_WHAT YOU WILL DO_
Among the lines of the records below, copy those that hold the word "checkbox".

Pixel coordinate grounding data:

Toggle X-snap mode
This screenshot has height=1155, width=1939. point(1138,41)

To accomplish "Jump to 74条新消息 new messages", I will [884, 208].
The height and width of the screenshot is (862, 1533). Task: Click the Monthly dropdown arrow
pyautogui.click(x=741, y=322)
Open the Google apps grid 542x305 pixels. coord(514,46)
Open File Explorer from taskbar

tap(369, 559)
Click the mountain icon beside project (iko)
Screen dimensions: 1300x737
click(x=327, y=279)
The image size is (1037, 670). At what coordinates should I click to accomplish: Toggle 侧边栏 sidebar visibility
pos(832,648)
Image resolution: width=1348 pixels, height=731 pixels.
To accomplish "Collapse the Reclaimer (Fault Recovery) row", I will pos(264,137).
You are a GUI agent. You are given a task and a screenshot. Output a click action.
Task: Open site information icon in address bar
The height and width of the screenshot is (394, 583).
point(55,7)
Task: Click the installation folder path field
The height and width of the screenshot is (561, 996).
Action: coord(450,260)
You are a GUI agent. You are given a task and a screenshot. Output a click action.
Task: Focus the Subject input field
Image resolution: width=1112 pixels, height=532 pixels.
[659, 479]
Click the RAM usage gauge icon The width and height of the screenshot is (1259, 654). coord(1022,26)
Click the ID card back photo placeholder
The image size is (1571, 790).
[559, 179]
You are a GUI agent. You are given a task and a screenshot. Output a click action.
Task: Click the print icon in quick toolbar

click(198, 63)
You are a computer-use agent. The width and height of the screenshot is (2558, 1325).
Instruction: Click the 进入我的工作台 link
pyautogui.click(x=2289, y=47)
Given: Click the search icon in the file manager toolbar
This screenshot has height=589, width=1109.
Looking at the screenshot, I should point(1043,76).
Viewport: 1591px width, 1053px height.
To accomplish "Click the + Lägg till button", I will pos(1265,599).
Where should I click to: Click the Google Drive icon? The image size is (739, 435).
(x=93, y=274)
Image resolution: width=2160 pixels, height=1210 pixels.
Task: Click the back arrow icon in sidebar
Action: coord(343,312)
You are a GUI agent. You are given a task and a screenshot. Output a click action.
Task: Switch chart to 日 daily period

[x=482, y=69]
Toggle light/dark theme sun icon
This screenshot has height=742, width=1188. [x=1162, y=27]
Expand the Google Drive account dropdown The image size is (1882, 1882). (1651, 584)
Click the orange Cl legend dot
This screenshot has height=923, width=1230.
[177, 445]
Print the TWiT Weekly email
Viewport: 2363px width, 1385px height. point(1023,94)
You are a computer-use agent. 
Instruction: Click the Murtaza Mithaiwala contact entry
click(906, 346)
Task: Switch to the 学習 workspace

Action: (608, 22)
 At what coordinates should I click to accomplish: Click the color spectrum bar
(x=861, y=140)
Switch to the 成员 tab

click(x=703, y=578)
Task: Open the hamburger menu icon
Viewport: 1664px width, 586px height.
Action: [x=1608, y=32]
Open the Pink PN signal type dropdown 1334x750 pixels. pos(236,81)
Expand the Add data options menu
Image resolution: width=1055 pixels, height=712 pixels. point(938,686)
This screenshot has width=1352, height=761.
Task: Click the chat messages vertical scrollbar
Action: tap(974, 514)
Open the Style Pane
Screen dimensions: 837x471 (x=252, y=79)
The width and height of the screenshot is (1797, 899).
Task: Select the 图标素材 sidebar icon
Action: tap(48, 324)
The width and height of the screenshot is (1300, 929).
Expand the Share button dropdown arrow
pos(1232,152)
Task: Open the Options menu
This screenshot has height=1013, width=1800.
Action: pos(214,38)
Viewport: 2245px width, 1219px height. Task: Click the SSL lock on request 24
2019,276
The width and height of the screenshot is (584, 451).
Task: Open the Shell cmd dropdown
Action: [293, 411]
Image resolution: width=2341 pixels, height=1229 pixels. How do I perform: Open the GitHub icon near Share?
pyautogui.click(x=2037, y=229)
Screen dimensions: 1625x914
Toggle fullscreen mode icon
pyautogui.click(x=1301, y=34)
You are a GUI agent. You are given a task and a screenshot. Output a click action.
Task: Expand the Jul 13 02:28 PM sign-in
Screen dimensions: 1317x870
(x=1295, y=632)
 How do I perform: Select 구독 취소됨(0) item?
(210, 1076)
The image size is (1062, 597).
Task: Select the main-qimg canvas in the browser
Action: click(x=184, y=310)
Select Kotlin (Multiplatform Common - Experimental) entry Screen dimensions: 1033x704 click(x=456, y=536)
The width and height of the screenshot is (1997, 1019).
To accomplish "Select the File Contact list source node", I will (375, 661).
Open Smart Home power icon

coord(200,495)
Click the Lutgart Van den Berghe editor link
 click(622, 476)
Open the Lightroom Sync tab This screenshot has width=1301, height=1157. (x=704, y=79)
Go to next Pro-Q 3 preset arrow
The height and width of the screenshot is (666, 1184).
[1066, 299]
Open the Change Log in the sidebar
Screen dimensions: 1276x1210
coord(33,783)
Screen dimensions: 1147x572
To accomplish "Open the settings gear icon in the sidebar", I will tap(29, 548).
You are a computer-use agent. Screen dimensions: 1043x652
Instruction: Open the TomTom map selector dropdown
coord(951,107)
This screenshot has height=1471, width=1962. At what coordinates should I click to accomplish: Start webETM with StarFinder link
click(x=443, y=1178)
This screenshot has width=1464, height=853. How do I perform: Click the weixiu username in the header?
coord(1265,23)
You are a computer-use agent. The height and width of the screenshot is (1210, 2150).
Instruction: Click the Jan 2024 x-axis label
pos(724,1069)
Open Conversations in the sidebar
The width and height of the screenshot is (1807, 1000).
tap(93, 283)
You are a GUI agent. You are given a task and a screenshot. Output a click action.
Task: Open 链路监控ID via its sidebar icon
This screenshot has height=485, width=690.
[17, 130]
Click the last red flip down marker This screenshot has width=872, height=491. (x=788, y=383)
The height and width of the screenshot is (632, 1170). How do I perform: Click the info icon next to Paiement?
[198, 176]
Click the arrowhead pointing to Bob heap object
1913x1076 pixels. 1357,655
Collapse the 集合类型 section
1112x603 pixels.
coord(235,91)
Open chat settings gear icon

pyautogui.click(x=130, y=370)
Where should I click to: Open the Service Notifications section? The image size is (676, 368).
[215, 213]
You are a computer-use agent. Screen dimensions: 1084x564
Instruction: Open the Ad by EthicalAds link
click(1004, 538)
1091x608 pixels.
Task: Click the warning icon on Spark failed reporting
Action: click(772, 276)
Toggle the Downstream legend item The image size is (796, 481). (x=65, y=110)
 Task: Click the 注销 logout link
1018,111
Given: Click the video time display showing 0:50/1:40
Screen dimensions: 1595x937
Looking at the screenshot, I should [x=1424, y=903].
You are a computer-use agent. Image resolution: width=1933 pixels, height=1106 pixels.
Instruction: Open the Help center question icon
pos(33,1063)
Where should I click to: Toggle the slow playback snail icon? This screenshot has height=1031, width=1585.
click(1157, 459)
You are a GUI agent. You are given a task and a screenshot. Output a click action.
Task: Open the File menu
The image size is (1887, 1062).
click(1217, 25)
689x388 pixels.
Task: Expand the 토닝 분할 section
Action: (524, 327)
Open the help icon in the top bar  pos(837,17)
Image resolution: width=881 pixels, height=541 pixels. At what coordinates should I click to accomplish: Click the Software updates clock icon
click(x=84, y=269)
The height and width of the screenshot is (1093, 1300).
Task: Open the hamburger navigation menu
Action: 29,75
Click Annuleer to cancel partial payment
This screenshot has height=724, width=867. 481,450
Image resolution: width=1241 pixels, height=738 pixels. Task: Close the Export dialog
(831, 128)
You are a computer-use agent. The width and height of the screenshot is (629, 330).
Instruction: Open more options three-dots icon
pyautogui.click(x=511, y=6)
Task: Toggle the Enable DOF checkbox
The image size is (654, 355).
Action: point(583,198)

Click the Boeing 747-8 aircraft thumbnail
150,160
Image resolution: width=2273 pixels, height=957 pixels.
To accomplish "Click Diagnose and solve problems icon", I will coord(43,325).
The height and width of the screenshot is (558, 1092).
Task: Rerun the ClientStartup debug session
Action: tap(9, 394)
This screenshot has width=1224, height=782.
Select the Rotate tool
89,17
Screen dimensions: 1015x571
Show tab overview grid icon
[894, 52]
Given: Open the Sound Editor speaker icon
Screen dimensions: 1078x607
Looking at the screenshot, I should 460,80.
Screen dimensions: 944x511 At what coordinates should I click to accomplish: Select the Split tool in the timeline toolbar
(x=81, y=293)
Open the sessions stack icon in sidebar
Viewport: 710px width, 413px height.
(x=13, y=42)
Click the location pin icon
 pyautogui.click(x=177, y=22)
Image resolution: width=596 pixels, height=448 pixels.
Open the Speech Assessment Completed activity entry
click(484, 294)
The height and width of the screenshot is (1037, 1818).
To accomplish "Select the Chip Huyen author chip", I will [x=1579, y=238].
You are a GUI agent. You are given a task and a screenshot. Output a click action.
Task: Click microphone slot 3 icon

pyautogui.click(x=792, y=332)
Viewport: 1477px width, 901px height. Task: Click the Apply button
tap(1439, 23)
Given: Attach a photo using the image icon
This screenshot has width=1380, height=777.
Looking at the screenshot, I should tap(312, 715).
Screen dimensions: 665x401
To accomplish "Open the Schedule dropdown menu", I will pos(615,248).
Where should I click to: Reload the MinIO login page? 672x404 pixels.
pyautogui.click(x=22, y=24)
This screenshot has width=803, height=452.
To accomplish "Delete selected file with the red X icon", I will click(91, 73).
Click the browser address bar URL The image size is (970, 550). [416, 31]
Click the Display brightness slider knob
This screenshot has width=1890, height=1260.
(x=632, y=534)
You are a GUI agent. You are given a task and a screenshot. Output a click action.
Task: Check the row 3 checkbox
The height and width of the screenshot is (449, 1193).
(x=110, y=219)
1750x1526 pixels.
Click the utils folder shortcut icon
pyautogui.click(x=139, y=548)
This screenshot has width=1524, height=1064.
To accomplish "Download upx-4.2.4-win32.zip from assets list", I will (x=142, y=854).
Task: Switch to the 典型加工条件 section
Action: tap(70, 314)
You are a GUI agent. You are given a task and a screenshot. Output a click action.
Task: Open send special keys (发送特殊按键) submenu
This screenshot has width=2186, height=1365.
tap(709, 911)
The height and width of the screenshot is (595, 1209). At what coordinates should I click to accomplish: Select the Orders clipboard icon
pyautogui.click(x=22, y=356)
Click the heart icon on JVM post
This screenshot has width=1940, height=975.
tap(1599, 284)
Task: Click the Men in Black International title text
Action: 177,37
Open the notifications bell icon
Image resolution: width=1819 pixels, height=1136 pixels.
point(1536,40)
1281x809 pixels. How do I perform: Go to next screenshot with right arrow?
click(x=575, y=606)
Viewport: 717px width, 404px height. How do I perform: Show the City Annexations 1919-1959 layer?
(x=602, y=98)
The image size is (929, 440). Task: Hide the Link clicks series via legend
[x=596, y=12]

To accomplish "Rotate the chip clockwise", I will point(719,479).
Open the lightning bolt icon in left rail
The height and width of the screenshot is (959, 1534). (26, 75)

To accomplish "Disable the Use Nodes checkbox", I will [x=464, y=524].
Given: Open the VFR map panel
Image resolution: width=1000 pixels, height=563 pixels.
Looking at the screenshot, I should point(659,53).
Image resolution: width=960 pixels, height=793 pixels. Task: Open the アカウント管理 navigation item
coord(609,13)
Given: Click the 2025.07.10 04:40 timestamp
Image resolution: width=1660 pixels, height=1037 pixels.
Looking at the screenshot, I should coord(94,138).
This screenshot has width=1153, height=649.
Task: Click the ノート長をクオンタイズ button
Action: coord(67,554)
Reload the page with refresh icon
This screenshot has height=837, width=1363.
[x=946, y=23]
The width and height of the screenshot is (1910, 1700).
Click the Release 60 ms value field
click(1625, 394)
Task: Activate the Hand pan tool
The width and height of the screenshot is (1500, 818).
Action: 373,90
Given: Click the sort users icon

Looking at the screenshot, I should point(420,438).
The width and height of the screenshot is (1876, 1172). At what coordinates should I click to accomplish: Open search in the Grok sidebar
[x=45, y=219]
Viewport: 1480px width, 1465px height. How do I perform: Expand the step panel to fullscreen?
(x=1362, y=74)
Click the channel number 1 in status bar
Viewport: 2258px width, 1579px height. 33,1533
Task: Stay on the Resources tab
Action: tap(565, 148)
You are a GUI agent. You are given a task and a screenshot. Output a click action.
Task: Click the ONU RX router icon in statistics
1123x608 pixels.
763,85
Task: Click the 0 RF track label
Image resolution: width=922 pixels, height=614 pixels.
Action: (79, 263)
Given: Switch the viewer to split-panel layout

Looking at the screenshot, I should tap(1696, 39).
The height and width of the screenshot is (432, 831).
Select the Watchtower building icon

_SOLUTION FOR THIS PROBLEM_
Task: Toggle the Enable DOF checkbox
Task: Check the row 3 checkbox
To accomplish "Disable the Use Nodes checkbox", I will [x=464, y=524].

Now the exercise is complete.